She’d meant on the trip, but as Simone allowed the statement to hang suspended around them, she had another creeping suspicion those missed opportunities might have stretched to other areas and times in her life as well. She didn’t care for the thought, and in order to keep it from lingering, she asserted herself again with a bit more force. “I’d like to see the Rock of Gibraltar. I feel strongly about this.”
She tilted her chin up so she could see Loreto’s dark eyes again before adding, “It’s not an order. I just want to, or, I don’t know, I feel like I should.”
Loreto looked away.
“You think I’ve lost my mind, don’t you?” Simone sat up, breaking the contact between them. “I probably have. I honestly don’t know why this matters. It probably doesn’t. Maybe the heat’s gotten to me.”
“No,” Loreto said softly. She forced a smile that barely grazed her cheeks. “It’s not the heat, or maybe it is, but the heat, it’s Spain, too, as much as the wind, or the water, or the dirt, or the people. Gibraltar, it’s, well, it’s complicated.”
“Complicated?”
Loreto’s smile grew. “Yes, so it makes perfect sense that you’d want to go there.”
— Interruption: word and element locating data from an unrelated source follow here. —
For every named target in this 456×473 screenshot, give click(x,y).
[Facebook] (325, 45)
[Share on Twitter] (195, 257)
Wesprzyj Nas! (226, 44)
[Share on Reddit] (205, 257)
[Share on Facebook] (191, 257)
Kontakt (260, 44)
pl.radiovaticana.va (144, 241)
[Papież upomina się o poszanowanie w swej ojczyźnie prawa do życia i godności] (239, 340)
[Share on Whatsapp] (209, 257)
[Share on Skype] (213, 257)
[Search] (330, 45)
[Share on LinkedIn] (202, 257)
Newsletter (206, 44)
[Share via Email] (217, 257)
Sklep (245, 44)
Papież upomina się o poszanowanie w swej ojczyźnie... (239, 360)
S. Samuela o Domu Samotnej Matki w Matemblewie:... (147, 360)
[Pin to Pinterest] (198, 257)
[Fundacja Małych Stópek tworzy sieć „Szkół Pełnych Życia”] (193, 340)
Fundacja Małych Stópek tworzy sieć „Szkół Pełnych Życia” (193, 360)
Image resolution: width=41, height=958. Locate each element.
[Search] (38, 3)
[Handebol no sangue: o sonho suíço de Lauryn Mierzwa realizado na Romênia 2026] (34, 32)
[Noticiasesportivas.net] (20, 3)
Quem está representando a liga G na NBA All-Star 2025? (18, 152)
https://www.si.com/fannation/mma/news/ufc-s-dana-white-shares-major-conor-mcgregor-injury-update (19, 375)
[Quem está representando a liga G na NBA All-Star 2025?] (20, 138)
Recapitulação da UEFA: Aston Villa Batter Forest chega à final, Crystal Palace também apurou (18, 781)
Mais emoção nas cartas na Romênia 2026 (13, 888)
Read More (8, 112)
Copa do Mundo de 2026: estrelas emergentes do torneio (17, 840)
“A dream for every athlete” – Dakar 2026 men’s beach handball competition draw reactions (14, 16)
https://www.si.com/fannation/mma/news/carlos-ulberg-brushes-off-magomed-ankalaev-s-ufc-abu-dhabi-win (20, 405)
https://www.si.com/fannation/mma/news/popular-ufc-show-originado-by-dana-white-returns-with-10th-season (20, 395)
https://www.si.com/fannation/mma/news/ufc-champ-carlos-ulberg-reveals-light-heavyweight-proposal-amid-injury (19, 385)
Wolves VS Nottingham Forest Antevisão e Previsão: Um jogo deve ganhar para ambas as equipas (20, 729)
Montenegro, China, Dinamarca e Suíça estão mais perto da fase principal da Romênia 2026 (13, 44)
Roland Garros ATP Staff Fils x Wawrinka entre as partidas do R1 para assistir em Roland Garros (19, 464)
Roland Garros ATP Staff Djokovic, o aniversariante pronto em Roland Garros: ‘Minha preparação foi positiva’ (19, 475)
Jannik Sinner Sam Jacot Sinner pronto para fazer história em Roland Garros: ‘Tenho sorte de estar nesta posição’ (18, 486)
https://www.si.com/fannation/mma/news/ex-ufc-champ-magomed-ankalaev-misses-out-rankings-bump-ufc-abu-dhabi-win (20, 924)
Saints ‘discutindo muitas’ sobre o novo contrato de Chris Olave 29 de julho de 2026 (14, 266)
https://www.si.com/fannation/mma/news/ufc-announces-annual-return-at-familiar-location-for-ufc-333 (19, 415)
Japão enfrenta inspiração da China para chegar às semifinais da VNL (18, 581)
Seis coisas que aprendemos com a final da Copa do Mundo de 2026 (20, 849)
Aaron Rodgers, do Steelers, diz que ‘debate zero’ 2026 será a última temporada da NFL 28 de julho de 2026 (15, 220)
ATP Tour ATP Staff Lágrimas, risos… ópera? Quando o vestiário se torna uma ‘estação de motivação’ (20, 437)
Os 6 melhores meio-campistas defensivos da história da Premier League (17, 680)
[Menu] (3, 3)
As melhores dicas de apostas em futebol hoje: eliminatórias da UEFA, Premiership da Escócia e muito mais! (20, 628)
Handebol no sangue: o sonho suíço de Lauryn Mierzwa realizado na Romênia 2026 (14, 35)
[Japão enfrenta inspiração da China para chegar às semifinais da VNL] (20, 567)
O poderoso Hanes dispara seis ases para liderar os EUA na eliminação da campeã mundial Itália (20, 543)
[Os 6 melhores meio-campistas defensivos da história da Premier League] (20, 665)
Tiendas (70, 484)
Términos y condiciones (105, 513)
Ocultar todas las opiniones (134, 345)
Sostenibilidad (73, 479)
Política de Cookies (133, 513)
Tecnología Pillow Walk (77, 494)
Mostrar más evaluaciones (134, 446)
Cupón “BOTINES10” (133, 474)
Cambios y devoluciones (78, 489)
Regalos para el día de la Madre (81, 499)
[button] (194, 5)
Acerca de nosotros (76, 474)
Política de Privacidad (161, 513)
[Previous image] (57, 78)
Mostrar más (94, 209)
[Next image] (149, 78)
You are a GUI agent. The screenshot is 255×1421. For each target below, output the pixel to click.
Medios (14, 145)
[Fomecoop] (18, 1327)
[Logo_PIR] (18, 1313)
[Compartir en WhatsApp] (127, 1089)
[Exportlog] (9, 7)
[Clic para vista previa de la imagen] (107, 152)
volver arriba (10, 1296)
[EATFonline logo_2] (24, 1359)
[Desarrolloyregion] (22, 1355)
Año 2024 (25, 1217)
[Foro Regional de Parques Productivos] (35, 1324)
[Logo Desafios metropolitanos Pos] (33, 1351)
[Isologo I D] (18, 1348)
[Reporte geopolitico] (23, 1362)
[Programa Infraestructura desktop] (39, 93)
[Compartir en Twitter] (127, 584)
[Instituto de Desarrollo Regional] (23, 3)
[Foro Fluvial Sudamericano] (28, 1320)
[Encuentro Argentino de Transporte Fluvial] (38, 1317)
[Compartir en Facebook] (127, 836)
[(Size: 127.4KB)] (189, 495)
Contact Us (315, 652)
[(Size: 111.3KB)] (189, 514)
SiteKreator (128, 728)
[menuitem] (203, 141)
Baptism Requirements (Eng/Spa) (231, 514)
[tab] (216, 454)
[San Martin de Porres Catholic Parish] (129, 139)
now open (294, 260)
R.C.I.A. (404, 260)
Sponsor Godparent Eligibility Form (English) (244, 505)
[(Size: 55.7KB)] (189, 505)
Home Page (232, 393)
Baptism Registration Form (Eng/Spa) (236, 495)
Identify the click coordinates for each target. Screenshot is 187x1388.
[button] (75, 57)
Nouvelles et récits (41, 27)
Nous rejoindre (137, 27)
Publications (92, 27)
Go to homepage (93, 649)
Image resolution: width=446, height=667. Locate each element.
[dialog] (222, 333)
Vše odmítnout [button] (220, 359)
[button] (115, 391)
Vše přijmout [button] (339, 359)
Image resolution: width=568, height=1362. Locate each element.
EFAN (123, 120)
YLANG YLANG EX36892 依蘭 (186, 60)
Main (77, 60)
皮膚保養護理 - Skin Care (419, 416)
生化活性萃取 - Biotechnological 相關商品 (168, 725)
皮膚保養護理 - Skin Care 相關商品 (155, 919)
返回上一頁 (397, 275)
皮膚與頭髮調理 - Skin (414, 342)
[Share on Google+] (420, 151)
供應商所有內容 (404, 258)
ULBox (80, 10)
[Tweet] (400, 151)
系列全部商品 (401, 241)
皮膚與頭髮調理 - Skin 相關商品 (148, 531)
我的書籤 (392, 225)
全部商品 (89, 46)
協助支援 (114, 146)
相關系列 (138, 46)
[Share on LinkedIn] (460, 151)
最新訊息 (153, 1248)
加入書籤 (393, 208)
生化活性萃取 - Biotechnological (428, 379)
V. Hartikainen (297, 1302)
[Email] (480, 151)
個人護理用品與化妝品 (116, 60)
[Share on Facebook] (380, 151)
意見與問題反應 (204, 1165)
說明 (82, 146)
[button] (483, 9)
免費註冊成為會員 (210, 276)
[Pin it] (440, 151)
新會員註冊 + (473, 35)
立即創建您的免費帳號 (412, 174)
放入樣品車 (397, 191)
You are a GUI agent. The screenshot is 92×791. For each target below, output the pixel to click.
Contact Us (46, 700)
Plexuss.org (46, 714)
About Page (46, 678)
Simone didn’t fully get the joke, but she knew it had been directed at her, and she grinned anyway. “Fine. I’m complicated. I’ve been called worse. I am looking forward to going to Gibraltar, though.”
Loreto nodded and pushed up off the chair. She didn’t share Simone’s enthusiasm for their side trip. That much was clear. But she said, “It’s beautiful down there. I don’t think you’ll regret it.”
Simone looked up at her, standing there in all her glory, muscles taut and her bronzed skin glistening with drops of water from the pool. As her eyes traveled up strong thighs, over the thin cover of her tight swim shorts, across her firm abs and high breasts, Simone had a sudden and overwhelming urge to pull her back down onto the chair. The impulse was raw and rough, and she might have been powerless to resist if she hadn’t continued her path upward to include Loreto’s beautiful face and those deep, unreadable eyes.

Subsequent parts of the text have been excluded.